Osteoporosis, or porous bone, is a chronic, progressive and systemic disease marked by low bone mass, deterioration of bone tissue, and low bone strength, leading to bone fragility and an increased risk of fractures.
Sales of the existing drug Prolia have not been as robust as expected, partly because of competition from less expensive generic drugs, and also because physicians are concerned about the severe side effects seen with bisphosphonates.
Sclerostin inhibitors represent a promising new class of drugs with the potential to stimulate healthy bone formation.
In 2012 Amgen was full of surprises.
In July, Amgen raised its 2012 financial forecast significantly, citing strong performance in the first half, momentum from rising sales, and promising drugs in development.
Investors will want to see whether the sales and research results continue that trend.
Revenue from newer drugs is important because sales for two top selling anemia drugs, Aranesp and Epogen, have been declining since federal health programs put limits on dosing and reimbursement amounts amid safety concerns.

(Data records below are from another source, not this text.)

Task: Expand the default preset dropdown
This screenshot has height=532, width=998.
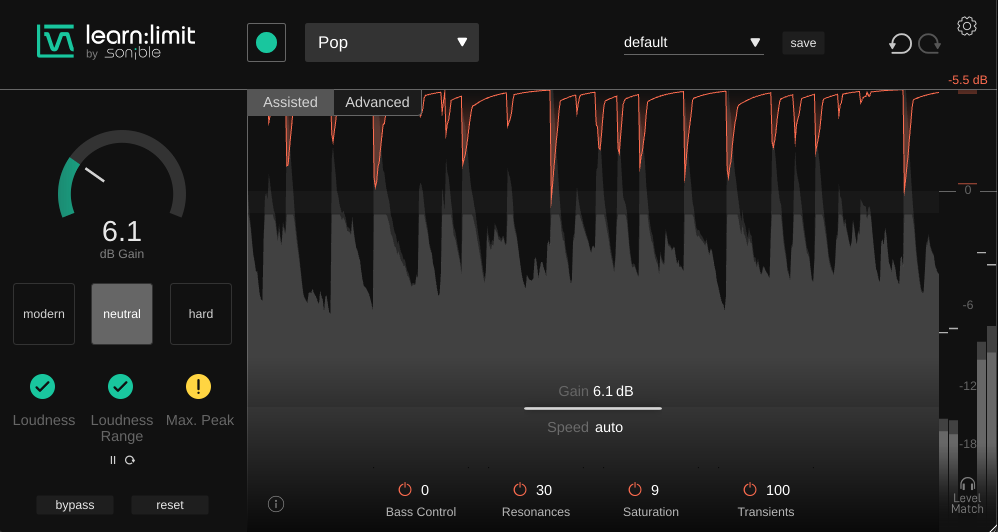Action: (693, 43)
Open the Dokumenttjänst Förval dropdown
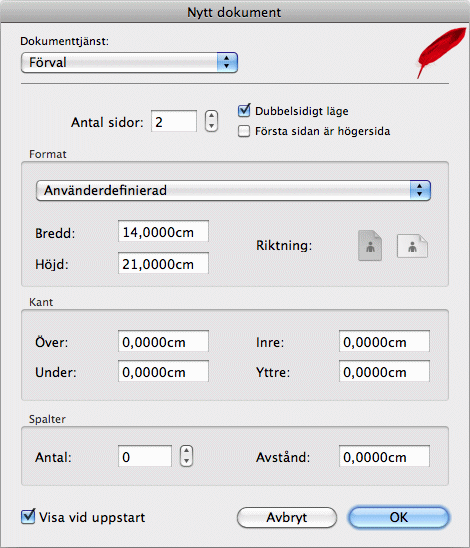470x548 pixels. point(129,63)
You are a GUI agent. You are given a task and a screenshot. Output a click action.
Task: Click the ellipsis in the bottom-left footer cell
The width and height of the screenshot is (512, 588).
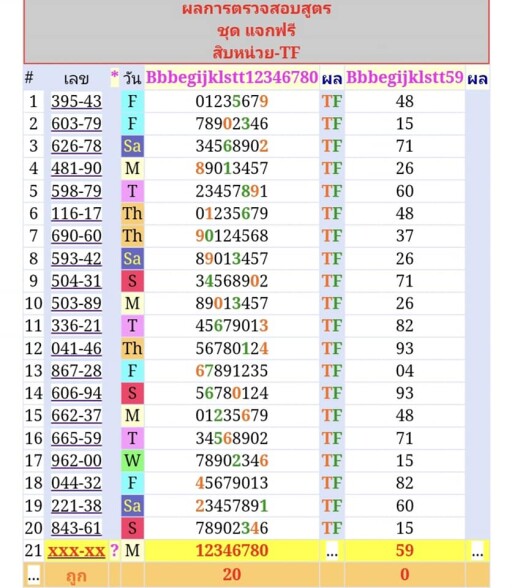pyautogui.click(x=33, y=577)
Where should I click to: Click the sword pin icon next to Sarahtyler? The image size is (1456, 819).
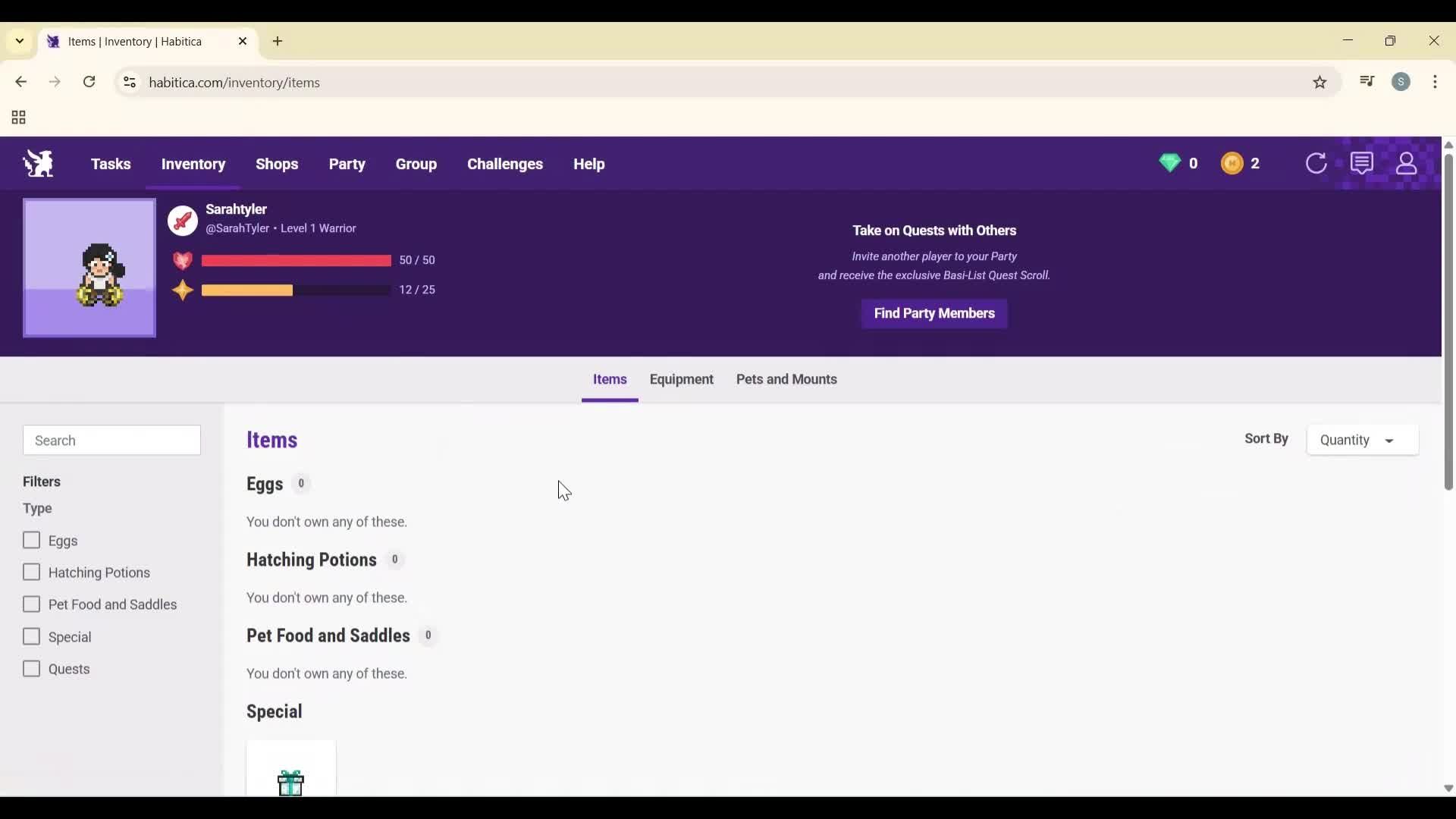click(182, 220)
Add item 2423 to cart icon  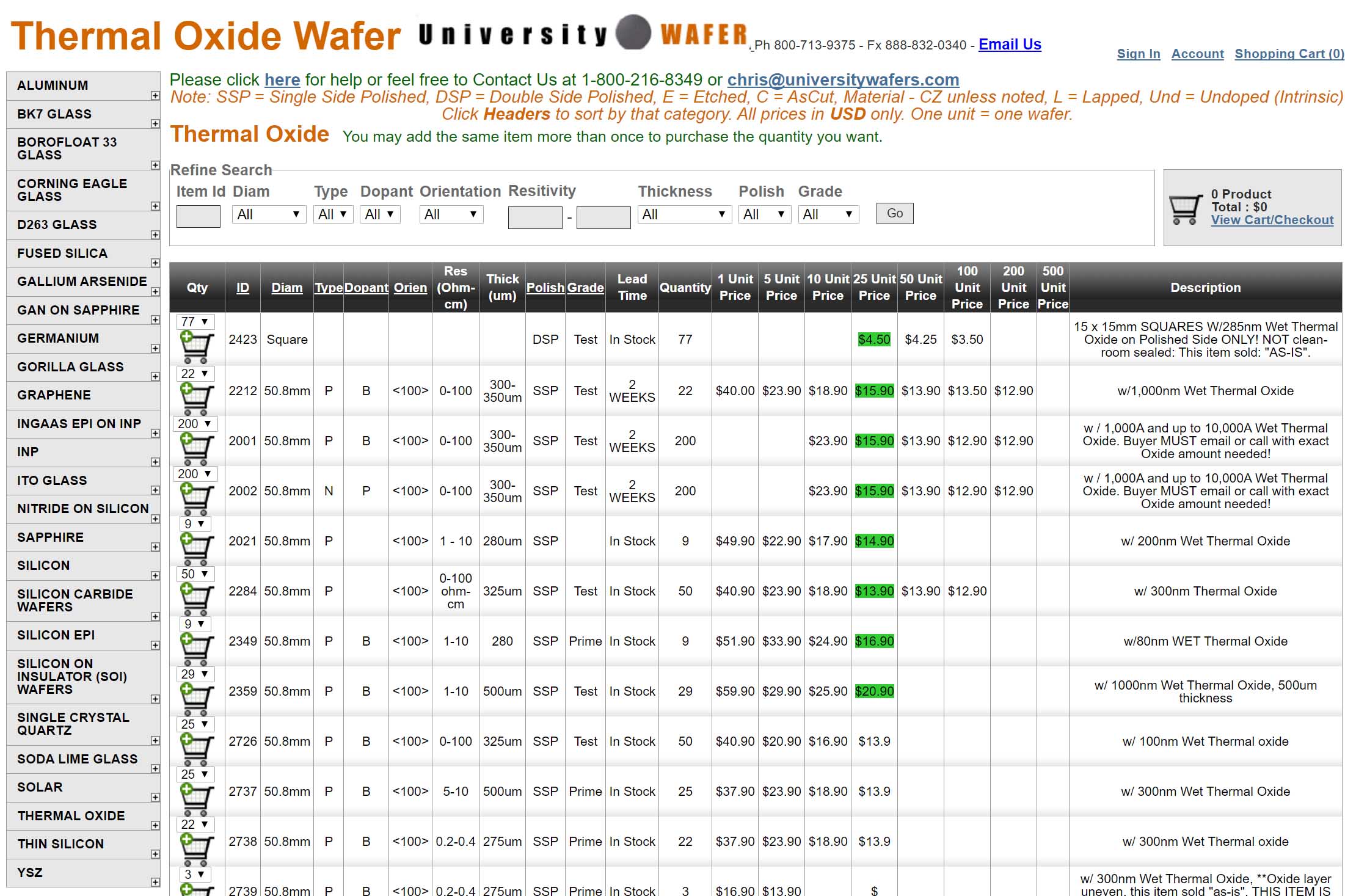(x=196, y=346)
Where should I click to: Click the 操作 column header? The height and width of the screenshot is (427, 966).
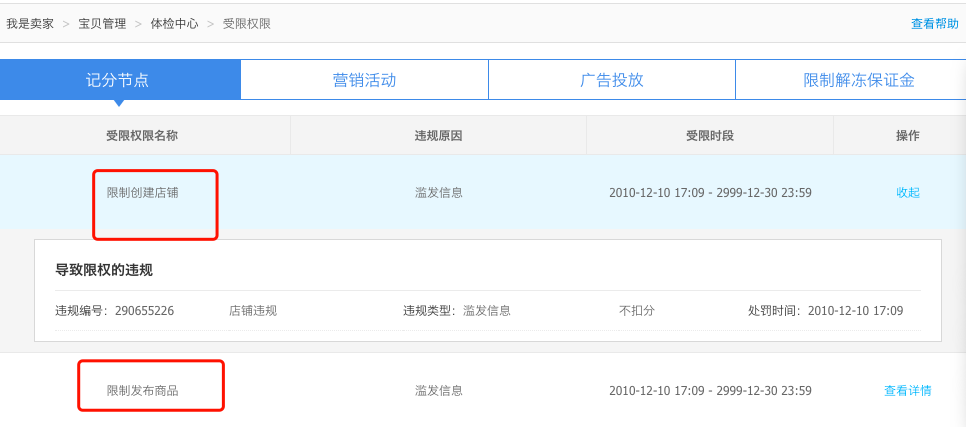[x=907, y=135]
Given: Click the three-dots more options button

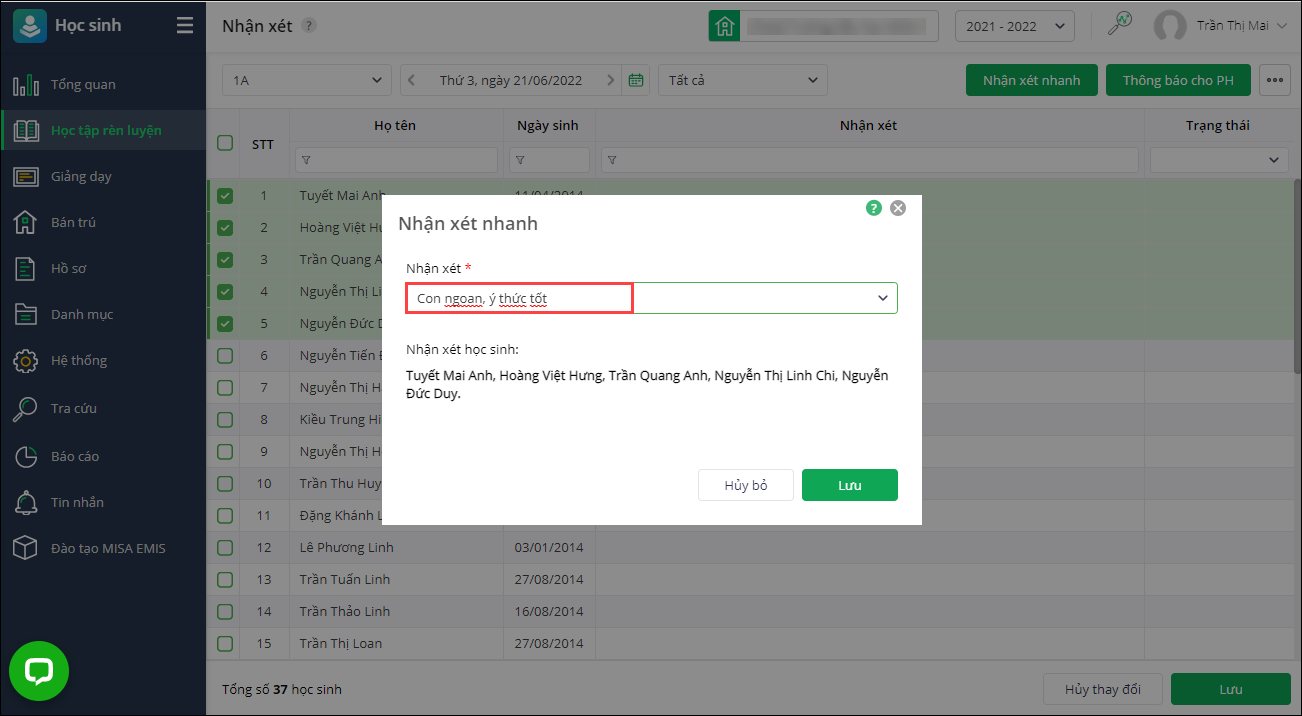Looking at the screenshot, I should coord(1274,80).

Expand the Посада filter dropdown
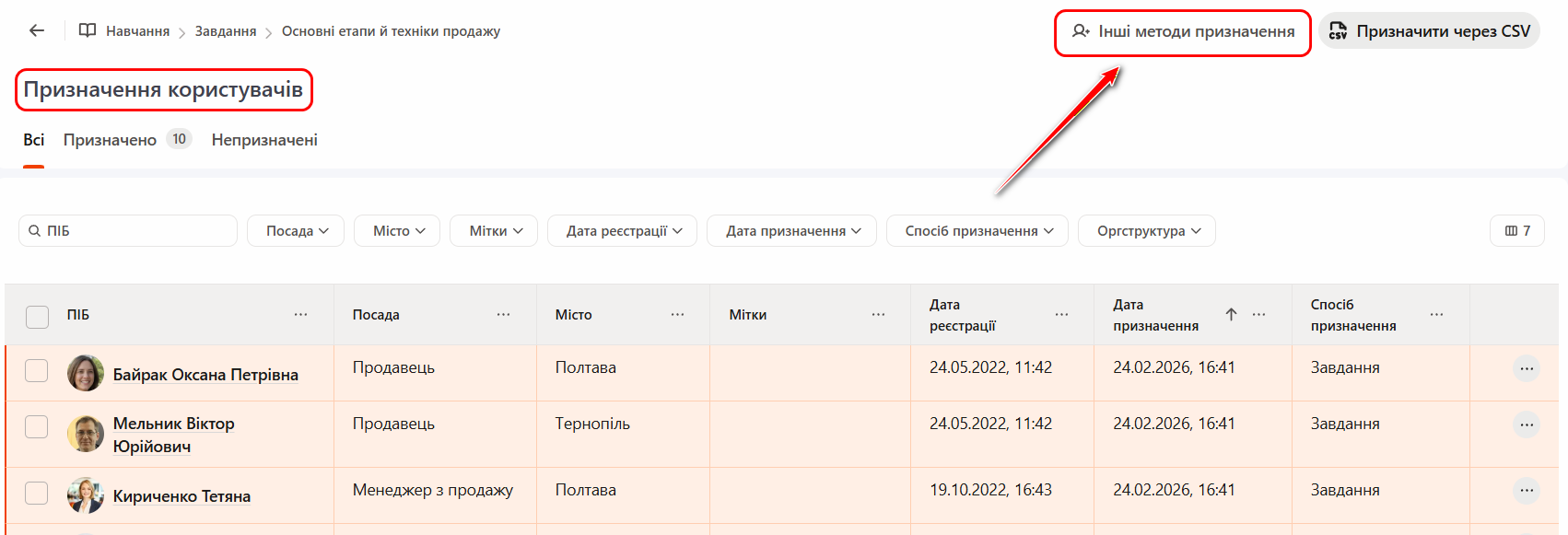(x=296, y=231)
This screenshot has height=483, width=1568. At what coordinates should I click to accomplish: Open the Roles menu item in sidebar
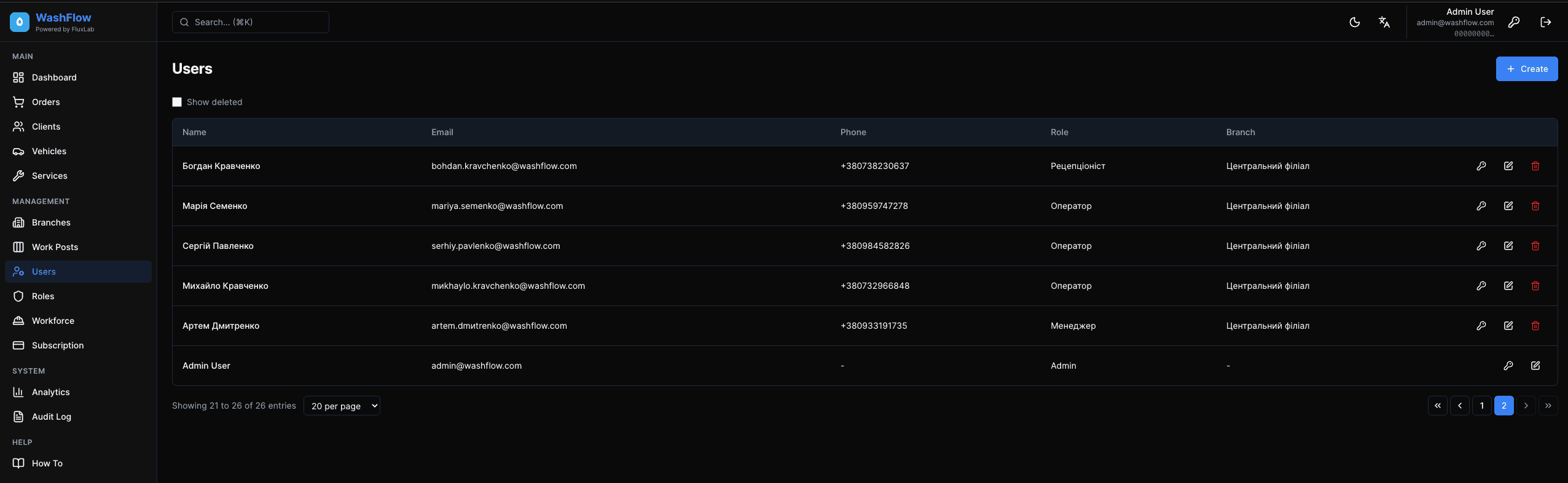point(43,296)
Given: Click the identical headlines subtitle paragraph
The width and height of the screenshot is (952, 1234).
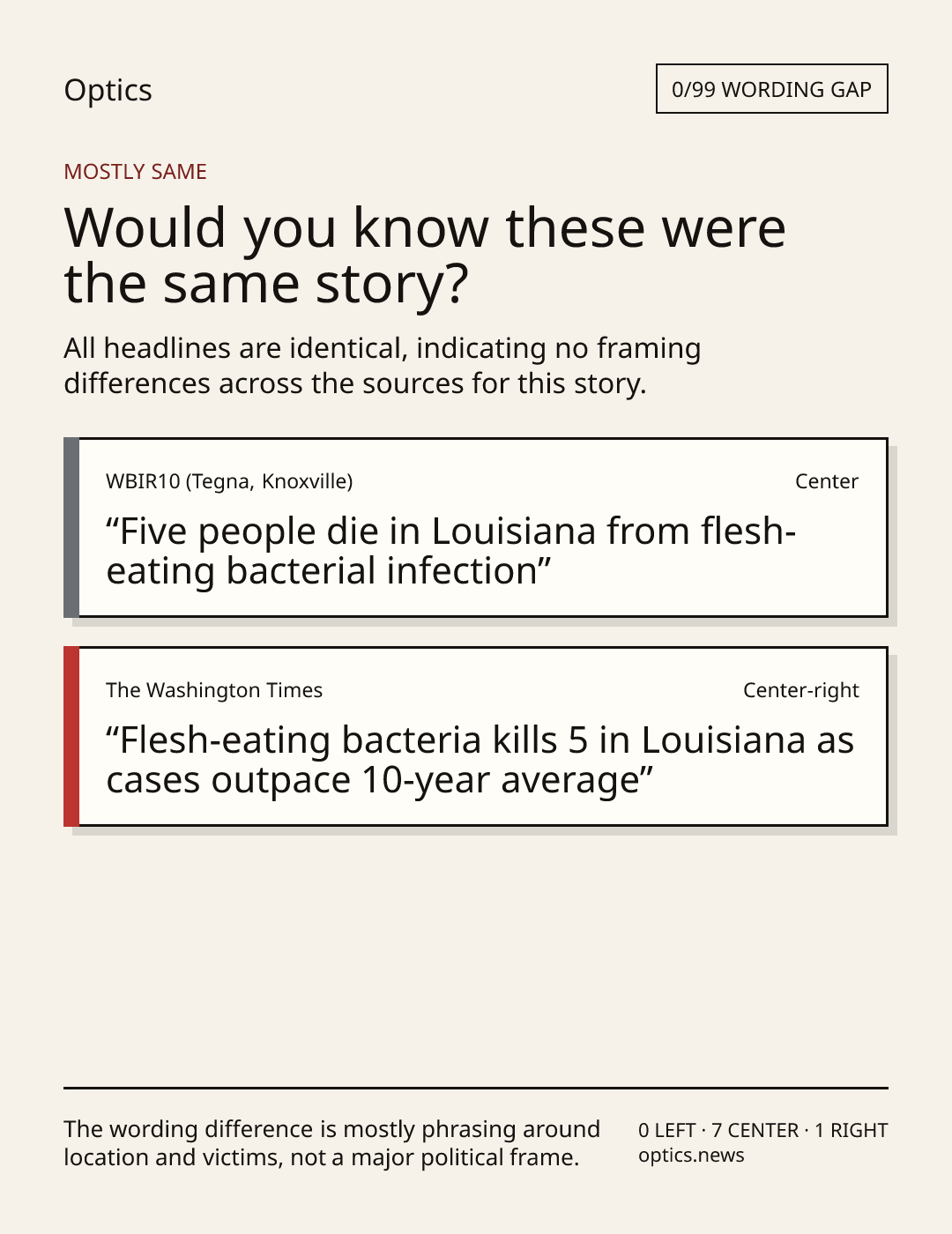Looking at the screenshot, I should tap(382, 366).
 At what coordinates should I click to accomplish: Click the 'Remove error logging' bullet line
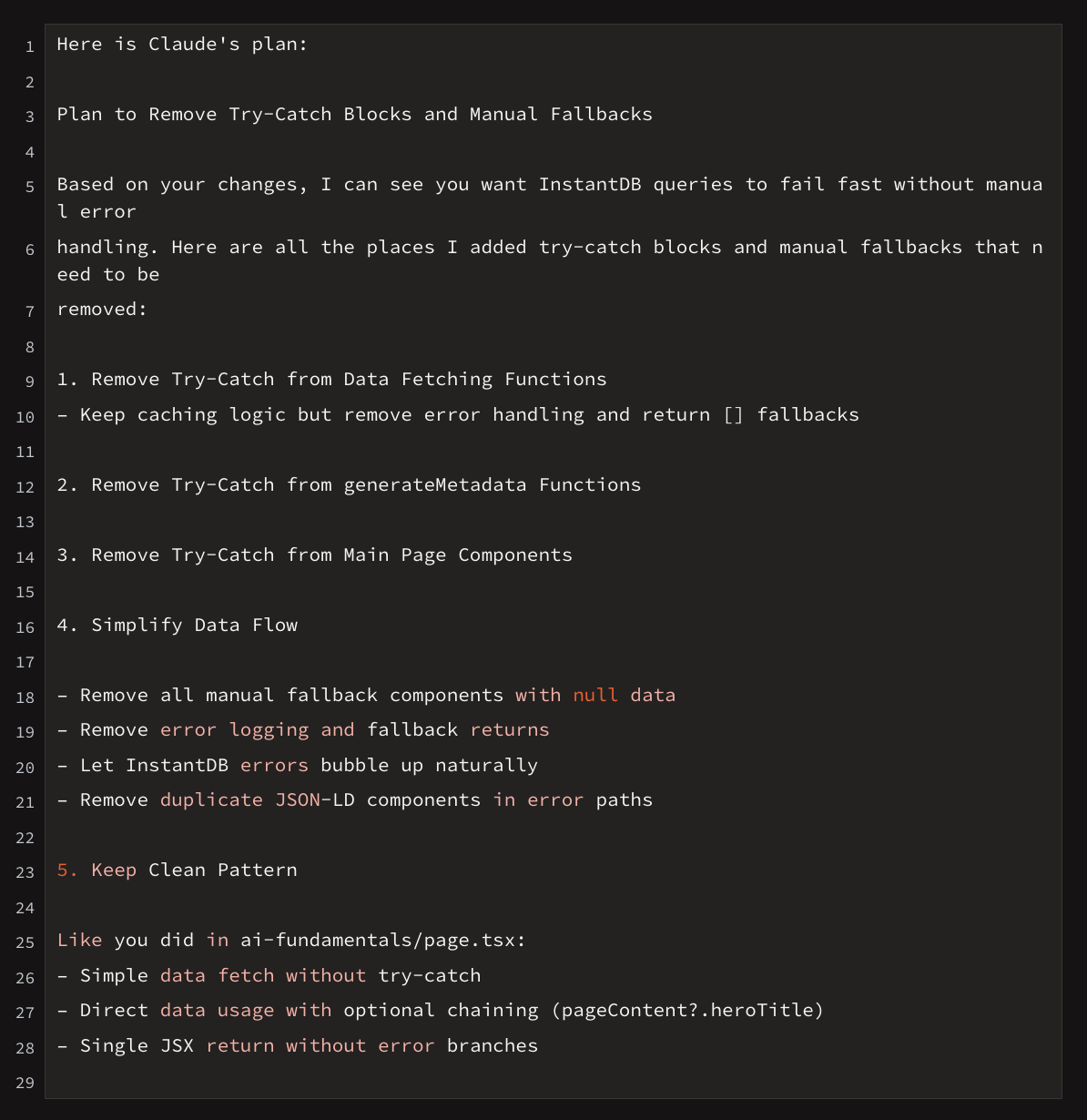(303, 729)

Amgen has been beating sales expectations in the third quarter and posting one of the biggest share run-ups of any major drug company in 2012. And the whopping 30 percent increase in its dividend is the latest surprise. Additionally, further buyback of company shares will likely boost the share price.
The company forecasts full year revenues to fall between $17.2 billion and $17.3 billion and earnings per share between $6.50 and $6.60.
Amgen is on the move, promising greater returns for its investors.
Disclosure: I have no positions in any stocks mentioned, and no plans to initiate any positions within the next 72 hours.